__TASK ITEM__: Check every line of the records below for the string "agent" and copy the ones that have it.

▬▬▬▬▬▬▬▬▬▬

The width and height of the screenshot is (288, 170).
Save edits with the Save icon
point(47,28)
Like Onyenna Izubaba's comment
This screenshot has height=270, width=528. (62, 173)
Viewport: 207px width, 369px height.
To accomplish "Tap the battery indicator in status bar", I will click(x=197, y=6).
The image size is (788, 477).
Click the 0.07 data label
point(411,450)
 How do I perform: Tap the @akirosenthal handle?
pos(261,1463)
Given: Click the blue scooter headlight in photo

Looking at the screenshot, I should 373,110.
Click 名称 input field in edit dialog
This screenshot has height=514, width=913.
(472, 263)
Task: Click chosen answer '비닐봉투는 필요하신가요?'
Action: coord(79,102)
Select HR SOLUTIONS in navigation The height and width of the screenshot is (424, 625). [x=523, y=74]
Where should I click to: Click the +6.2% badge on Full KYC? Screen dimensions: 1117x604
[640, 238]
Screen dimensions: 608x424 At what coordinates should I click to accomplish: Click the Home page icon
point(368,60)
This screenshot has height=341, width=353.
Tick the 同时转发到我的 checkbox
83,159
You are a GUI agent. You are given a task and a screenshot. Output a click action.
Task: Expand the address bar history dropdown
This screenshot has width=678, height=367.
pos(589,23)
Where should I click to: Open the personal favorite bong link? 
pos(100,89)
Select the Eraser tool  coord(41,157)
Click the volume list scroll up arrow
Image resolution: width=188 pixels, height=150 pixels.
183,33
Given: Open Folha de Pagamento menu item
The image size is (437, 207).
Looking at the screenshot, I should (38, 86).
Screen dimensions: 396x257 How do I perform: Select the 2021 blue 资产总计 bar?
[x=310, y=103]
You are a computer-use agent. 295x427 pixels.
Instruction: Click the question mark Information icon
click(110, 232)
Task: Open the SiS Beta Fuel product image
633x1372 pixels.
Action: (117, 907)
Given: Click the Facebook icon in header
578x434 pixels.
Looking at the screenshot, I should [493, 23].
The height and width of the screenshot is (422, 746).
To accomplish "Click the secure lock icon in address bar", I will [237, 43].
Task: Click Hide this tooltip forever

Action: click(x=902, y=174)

▬▬▬▬▬▬▬▬▬▬

__EXERCISE ANSWER__:
You are a GUI agent. You are given a task and a screenshot. Output a click action.
You are a computer-use agent. 295x427 pixels.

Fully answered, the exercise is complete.